(Data entries)
┏━━

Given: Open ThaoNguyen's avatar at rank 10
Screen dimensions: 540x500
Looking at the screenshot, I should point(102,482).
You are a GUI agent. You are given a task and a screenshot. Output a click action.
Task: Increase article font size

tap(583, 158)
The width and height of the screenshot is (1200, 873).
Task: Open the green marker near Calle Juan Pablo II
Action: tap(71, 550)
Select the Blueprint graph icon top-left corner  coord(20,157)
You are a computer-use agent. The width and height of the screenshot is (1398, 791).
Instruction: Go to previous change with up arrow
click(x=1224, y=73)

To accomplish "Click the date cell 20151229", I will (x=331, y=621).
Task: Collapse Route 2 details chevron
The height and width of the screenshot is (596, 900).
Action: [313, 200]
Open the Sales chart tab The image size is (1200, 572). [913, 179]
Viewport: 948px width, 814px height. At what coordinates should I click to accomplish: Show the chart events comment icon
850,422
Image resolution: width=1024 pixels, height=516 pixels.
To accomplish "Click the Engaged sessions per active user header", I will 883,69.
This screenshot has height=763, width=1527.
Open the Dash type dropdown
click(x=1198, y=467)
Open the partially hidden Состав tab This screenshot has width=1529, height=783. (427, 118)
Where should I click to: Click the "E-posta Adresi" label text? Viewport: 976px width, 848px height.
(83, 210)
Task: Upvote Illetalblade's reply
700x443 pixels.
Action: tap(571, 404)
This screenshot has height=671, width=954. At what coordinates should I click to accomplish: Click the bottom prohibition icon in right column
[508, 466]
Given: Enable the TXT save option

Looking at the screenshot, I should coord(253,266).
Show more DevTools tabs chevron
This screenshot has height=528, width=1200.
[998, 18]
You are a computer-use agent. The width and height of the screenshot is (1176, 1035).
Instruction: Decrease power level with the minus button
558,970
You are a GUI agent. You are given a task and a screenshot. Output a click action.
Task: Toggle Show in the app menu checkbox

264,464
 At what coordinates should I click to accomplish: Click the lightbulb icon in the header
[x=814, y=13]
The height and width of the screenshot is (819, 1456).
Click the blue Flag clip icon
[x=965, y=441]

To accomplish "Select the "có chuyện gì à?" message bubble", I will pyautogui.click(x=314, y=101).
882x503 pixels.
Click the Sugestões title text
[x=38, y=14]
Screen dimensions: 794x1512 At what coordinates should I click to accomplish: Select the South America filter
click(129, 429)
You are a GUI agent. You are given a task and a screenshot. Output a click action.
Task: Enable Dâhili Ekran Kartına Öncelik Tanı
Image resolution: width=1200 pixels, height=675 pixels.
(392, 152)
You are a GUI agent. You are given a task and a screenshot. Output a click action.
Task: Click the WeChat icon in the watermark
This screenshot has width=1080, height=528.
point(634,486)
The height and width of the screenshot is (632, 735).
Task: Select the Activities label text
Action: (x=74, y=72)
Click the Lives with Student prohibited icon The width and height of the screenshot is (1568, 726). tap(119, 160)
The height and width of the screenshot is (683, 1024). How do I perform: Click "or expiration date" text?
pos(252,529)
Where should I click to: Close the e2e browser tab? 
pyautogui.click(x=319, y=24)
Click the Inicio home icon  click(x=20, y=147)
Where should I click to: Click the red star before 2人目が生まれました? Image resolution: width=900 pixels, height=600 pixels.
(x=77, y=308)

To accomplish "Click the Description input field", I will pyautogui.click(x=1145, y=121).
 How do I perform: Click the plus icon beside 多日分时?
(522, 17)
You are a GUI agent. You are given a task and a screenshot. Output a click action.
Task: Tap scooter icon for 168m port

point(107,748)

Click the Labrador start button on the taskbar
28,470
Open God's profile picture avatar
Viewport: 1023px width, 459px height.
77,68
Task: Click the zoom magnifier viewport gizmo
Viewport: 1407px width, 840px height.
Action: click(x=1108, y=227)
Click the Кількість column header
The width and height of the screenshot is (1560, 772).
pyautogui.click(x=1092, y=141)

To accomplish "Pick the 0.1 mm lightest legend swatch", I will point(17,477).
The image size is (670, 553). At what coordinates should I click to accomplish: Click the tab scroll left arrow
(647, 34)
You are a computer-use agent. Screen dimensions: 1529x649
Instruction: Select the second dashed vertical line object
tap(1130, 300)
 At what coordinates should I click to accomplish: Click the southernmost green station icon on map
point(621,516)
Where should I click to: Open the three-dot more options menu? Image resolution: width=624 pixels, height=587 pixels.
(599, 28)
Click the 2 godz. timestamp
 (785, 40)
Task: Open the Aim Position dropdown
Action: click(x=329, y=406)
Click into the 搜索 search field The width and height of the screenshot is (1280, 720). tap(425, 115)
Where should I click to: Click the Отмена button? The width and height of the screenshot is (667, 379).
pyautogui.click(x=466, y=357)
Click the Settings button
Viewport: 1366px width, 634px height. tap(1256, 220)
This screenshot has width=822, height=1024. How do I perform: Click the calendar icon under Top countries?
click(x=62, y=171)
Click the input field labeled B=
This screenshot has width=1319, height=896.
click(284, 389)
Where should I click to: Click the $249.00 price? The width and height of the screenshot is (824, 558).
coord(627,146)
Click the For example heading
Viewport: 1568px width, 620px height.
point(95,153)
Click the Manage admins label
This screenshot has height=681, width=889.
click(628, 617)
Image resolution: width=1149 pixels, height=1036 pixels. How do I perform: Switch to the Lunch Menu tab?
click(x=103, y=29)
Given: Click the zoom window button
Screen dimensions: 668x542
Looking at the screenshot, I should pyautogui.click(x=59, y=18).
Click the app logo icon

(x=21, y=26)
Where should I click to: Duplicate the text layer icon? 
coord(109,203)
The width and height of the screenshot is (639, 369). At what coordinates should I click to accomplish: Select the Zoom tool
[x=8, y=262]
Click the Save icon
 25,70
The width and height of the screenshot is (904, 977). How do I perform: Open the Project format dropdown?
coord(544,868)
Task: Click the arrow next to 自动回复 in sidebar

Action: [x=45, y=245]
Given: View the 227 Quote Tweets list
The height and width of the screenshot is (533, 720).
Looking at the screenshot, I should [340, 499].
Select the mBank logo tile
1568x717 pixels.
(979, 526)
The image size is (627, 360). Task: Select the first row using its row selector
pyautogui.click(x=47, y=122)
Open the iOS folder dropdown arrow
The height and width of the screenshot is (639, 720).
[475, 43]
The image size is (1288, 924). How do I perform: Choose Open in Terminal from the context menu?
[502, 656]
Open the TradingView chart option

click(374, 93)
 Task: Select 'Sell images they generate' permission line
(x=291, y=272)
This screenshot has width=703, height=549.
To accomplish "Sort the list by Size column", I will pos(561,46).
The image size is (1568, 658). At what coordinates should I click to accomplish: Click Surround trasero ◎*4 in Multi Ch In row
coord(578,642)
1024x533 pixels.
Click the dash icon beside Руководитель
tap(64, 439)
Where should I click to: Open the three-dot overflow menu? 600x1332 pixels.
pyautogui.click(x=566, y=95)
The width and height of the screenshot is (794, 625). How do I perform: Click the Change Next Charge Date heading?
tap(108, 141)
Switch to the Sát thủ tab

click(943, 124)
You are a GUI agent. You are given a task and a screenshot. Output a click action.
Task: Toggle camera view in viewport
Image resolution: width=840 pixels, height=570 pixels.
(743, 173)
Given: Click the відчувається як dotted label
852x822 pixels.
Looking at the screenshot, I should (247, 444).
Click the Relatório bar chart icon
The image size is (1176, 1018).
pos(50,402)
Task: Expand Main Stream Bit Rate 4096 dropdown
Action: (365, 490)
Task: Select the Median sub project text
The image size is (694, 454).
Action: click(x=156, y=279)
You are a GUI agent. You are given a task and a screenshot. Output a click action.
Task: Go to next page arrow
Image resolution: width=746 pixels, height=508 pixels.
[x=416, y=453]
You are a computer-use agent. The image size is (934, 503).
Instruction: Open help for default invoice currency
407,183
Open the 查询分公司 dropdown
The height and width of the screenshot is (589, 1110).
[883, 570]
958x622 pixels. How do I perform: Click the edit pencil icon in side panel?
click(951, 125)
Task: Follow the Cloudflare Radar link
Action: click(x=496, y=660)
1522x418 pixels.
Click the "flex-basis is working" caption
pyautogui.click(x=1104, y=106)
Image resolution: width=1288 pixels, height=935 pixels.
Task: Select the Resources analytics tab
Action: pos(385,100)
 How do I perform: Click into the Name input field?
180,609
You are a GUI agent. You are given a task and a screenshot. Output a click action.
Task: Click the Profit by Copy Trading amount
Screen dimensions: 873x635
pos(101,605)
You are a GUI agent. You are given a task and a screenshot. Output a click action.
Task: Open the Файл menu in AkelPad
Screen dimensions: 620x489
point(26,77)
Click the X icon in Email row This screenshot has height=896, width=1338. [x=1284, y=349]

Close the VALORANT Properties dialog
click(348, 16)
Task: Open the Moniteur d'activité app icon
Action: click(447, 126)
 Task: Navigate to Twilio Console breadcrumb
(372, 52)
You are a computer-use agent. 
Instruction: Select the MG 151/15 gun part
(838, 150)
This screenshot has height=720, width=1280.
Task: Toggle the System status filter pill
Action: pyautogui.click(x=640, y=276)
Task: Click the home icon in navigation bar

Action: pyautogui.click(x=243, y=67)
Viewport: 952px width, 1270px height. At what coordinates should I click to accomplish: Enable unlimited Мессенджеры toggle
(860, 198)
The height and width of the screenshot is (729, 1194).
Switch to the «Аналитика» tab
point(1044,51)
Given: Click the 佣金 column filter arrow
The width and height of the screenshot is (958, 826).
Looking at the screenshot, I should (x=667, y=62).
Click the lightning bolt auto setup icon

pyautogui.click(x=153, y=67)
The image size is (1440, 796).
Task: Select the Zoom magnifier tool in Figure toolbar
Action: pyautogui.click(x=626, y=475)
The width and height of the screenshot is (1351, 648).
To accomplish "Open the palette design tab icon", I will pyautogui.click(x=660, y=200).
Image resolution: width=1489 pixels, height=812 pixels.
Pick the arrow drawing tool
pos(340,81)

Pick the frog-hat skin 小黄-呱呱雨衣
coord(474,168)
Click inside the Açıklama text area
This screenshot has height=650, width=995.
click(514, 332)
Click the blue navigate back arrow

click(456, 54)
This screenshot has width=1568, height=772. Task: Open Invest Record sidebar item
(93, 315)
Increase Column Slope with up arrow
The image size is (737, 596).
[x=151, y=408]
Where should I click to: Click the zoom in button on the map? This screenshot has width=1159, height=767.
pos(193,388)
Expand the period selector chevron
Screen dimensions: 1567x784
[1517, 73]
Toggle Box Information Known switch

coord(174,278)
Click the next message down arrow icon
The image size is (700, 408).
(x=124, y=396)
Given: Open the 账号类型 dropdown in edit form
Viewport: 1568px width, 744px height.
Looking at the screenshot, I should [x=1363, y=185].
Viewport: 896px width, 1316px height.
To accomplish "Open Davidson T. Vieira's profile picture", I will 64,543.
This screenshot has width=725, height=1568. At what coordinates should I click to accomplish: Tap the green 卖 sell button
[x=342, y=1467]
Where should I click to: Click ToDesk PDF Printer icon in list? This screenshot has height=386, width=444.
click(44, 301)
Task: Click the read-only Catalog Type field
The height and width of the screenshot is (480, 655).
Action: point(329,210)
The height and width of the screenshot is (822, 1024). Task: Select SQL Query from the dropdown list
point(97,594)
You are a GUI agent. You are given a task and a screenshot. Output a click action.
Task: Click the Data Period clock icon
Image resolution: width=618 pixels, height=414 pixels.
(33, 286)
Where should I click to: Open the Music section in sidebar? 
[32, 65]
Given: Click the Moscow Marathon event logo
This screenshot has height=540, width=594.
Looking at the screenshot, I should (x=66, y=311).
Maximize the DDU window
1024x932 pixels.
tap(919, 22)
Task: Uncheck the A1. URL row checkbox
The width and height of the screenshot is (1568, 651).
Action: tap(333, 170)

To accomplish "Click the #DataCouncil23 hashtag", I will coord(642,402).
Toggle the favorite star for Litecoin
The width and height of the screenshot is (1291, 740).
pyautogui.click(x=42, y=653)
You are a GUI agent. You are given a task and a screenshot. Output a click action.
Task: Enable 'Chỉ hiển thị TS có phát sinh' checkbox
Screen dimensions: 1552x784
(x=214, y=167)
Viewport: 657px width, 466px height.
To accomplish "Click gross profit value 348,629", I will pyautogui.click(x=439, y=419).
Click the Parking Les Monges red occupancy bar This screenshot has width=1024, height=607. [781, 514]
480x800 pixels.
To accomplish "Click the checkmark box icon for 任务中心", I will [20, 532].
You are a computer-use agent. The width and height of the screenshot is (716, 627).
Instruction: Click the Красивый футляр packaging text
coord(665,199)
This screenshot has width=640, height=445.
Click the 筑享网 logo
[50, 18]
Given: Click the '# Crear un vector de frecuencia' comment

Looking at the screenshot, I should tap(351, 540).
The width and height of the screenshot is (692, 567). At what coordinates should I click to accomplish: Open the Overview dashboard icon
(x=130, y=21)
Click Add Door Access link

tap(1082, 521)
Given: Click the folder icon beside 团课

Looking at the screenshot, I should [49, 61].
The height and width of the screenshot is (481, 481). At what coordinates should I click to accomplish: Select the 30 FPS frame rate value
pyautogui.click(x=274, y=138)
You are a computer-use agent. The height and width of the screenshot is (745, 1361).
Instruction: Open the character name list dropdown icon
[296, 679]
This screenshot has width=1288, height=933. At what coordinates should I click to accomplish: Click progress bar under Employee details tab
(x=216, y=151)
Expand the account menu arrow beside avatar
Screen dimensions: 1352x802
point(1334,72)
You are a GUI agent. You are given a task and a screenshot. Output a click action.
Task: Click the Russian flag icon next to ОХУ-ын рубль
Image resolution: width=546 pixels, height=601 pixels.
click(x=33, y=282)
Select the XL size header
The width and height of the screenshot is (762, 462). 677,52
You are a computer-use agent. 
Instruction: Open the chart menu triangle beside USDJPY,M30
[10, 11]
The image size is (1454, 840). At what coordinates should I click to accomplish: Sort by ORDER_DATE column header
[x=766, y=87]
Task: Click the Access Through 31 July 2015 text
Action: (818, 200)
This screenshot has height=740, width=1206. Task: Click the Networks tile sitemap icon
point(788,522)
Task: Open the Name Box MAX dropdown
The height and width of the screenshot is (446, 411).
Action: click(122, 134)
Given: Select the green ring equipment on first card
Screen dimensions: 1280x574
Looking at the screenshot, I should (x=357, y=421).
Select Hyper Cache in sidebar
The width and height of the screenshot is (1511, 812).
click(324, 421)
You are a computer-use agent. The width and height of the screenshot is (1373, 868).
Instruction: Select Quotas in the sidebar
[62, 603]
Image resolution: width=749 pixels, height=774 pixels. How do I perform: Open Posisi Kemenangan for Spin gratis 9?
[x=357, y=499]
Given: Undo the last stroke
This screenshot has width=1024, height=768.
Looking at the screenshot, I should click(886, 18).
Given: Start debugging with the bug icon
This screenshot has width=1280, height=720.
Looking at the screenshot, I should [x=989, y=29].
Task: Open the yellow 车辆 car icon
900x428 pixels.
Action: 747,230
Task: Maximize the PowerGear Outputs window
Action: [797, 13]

┗━━

* _Work to complete_: Restate word for word each line of the data from the one with "is (1373, 868)." to the last, keeping both ends.

* _Task output_:
You are a computer-use agent. The width and height of the screenshot is (1373, 868).
Instruction: Select Quotas in the sidebar
[62, 603]
Image resolution: width=749 pixels, height=774 pixels. How do I perform: Open Posisi Kemenangan for Spin gratis 9?
[x=357, y=499]
Given: Undo the last stroke
This screenshot has width=1024, height=768.
Looking at the screenshot, I should click(886, 18).
Given: Start debugging with the bug icon
This screenshot has width=1280, height=720.
Looking at the screenshot, I should [x=989, y=29].
Task: Open the yellow 车辆 car icon
900x428 pixels.
Action: 747,230
Task: Maximize the PowerGear Outputs window
Action: [797, 13]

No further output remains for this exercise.